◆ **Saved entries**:
.....

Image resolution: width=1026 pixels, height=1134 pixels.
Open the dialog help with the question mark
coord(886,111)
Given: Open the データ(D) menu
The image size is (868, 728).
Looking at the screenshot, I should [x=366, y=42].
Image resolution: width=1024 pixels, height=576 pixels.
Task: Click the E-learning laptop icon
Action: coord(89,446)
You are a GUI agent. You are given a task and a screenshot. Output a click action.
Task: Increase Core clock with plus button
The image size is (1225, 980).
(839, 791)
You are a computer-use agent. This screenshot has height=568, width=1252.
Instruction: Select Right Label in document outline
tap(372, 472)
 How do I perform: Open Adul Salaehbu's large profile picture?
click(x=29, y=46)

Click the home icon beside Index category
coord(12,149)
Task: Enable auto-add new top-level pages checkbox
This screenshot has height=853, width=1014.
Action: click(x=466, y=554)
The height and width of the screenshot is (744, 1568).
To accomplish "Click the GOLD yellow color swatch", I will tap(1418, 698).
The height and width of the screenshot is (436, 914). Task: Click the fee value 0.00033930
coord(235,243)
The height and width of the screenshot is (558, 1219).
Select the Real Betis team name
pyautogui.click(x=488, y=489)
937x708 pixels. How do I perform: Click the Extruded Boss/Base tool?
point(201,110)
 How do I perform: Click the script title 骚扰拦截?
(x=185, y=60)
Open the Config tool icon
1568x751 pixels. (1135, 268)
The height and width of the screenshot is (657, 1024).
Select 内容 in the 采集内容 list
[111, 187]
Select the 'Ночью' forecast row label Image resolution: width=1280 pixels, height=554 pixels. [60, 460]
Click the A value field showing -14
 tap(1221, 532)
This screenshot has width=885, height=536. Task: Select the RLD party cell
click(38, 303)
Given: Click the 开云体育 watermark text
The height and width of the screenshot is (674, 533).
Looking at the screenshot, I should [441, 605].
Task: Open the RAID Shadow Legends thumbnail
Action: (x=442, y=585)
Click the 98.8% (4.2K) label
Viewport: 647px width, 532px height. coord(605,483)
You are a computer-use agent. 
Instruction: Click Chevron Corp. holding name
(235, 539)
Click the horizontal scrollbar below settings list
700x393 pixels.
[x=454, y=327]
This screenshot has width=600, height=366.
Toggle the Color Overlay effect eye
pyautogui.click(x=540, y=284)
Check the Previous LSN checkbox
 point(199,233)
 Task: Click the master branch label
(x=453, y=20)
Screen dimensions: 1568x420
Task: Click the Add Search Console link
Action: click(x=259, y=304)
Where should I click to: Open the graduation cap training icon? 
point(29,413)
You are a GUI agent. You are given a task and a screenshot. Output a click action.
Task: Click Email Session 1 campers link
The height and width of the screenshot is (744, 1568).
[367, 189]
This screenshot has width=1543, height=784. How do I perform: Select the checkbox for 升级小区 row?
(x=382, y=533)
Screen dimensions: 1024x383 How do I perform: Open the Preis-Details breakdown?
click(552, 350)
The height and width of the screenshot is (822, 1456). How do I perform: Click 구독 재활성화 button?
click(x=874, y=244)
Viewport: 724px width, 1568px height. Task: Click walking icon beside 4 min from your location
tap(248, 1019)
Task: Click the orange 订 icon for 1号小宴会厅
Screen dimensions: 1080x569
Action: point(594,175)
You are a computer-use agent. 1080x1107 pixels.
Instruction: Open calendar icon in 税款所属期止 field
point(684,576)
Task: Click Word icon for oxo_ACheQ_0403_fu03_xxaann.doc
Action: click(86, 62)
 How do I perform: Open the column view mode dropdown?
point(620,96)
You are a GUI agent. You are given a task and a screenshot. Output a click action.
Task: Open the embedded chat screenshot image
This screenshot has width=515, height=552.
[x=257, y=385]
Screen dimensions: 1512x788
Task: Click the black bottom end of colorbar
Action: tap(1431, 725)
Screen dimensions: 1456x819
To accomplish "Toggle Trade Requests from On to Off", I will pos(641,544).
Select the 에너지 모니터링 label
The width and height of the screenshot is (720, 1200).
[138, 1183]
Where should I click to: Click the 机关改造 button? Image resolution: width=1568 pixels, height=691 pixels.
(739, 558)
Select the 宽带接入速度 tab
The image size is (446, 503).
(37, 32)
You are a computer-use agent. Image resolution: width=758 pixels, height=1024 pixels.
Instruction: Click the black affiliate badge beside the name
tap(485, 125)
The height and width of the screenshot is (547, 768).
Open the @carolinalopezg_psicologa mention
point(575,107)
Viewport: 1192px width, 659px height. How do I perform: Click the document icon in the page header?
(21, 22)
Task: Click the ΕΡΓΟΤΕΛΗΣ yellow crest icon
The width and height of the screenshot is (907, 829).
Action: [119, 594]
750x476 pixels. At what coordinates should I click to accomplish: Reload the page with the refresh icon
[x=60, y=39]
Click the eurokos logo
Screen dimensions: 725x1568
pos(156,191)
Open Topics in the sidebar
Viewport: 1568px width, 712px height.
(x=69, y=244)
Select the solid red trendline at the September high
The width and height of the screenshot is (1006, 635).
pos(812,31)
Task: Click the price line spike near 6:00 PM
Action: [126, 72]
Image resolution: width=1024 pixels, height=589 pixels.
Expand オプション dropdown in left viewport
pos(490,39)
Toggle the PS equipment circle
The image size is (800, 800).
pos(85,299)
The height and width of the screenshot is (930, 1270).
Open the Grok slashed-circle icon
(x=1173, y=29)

.....

◆ **PROBLEM TO SOLVE**:
Please set down each line of the records exactly as given.

◆ **ANSWER SPACE**:
Image resolution: width=1026 pixels, height=1134 pixels.
Open the dialog help with the question mark
coord(886,111)
Given: Open the データ(D) menu
The image size is (868, 728).
Looking at the screenshot, I should [x=366, y=42].
Image resolution: width=1024 pixels, height=576 pixels.
Task: Click the E-learning laptop icon
Action: coord(89,446)
You are a GUI agent. You are given a task and a screenshot. Output a click action.
Task: Increase Core clock with plus button
The image size is (1225, 980).
(839, 791)
You are a computer-use agent. This screenshot has height=568, width=1252.
Instruction: Select Right Label in document outline
tap(372, 472)
 How do I perform: Open Adul Salaehbu's large profile picture?
click(x=29, y=46)

Click the home icon beside Index category
coord(12,149)
Task: Enable auto-add new top-level pages checkbox
This screenshot has height=853, width=1014.
Action: click(x=466, y=554)
The height and width of the screenshot is (744, 1568).
To accomplish "Click the GOLD yellow color swatch", I will tap(1418, 698).
The height and width of the screenshot is (436, 914). Task: Click the fee value 0.00033930
coord(235,243)
The height and width of the screenshot is (558, 1219).
Select the Real Betis team name
pyautogui.click(x=488, y=489)
937x708 pixels. How do I perform: Click the Extruded Boss/Base tool?
point(201,110)
 How do I perform: Click the script title 骚扰拦截?
(x=185, y=60)
Open the Config tool icon
1568x751 pixels. (1135, 268)
The height and width of the screenshot is (657, 1024).
Select 内容 in the 采集内容 list
[111, 187]
Select the 'Ночью' forecast row label Image resolution: width=1280 pixels, height=554 pixels. [60, 460]
Click the A value field showing -14
 tap(1221, 532)
This screenshot has width=885, height=536. Task: Select the RLD party cell
click(38, 303)
Given: Click the 开云体育 watermark text
The height and width of the screenshot is (674, 533).
Looking at the screenshot, I should [441, 605].
Task: Open the RAID Shadow Legends thumbnail
Action: (x=442, y=585)
Click the 98.8% (4.2K) label
Viewport: 647px width, 532px height. coord(605,483)
You are a computer-use agent. 
Instruction: Click Chevron Corp. holding name
(235, 539)
Click the horizontal scrollbar below settings list
700x393 pixels.
[x=454, y=327]
This screenshot has width=600, height=366.
Toggle the Color Overlay effect eye
pyautogui.click(x=540, y=284)
Check the Previous LSN checkbox
 point(199,233)
 Task: Click the master branch label
(x=453, y=20)
Screen dimensions: 1568x420
Task: Click the Add Search Console link
Action: click(x=259, y=304)
Where should I click to: Open the graduation cap training icon? 
point(29,413)
You are a GUI agent. You are given a task and a screenshot. Output a click action.
Task: Click Email Session 1 campers link
The height and width of the screenshot is (744, 1568).
[367, 189]
This screenshot has width=1543, height=784. How do I perform: Select the checkbox for 升级小区 row?
(x=382, y=533)
Screen dimensions: 1024x383 How do I perform: Open the Preis-Details breakdown?
click(552, 350)
The height and width of the screenshot is (822, 1456). How do I perform: Click 구독 재활성화 button?
click(x=874, y=244)
Viewport: 724px width, 1568px height. Task: Click walking icon beside 4 min from your location
tap(248, 1019)
Task: Click the orange 订 icon for 1号小宴会厅
Screen dimensions: 1080x569
Action: point(594,175)
You are a computer-use agent. 1080x1107 pixels.
Instruction: Open calendar icon in 税款所属期止 field
point(684,576)
Task: Click Word icon for oxo_ACheQ_0403_fu03_xxaann.doc
Action: click(86, 62)
 How do I perform: Open the column view mode dropdown?
point(620,96)
You are a GUI agent. You are given a task and a screenshot. Output a click action.
Task: Open the embedded chat screenshot image
This screenshot has width=515, height=552.
[x=257, y=385]
Screen dimensions: 1512x788
Task: Click the black bottom end of colorbar
Action: tap(1431, 725)
Screen dimensions: 1456x819
To accomplish "Toggle Trade Requests from On to Off", I will pos(641,544).
Select the 에너지 모니터링 label
The width and height of the screenshot is (720, 1200).
[138, 1183]
Where should I click to: Click the 机关改造 button? Image resolution: width=1568 pixels, height=691 pixels.
(739, 558)
Select the 宽带接入速度 tab
The image size is (446, 503).
(37, 32)
You are a computer-use agent. Image resolution: width=758 pixels, height=1024 pixels.
Instruction: Click the black affiliate badge beside the name
tap(485, 125)
The height and width of the screenshot is (547, 768).
Open the @carolinalopezg_psicologa mention
point(575,107)
Viewport: 1192px width, 659px height. How do I perform: Click the document icon in the page header?
(21, 22)
Task: Click the ΕΡΓΟΤΕΛΗΣ yellow crest icon
The width and height of the screenshot is (907, 829).
Action: [119, 594]
750x476 pixels. At what coordinates should I click to accomplish: Reload the page with the refresh icon
[x=60, y=39]
Click the eurokos logo
Screen dimensions: 725x1568
pos(156,191)
Open Topics in the sidebar
Viewport: 1568px width, 712px height.
(x=69, y=244)
Select the solid red trendline at the September high
The width and height of the screenshot is (1006, 635).
pos(812,31)
Task: Click the price line spike near 6:00 PM
Action: [126, 72]
Image resolution: width=1024 pixels, height=589 pixels.
Expand オプション dropdown in left viewport
pos(490,39)
Toggle the PS equipment circle
The image size is (800, 800).
pos(85,299)
The height and width of the screenshot is (930, 1270).
Open the Grok slashed-circle icon
(x=1173, y=29)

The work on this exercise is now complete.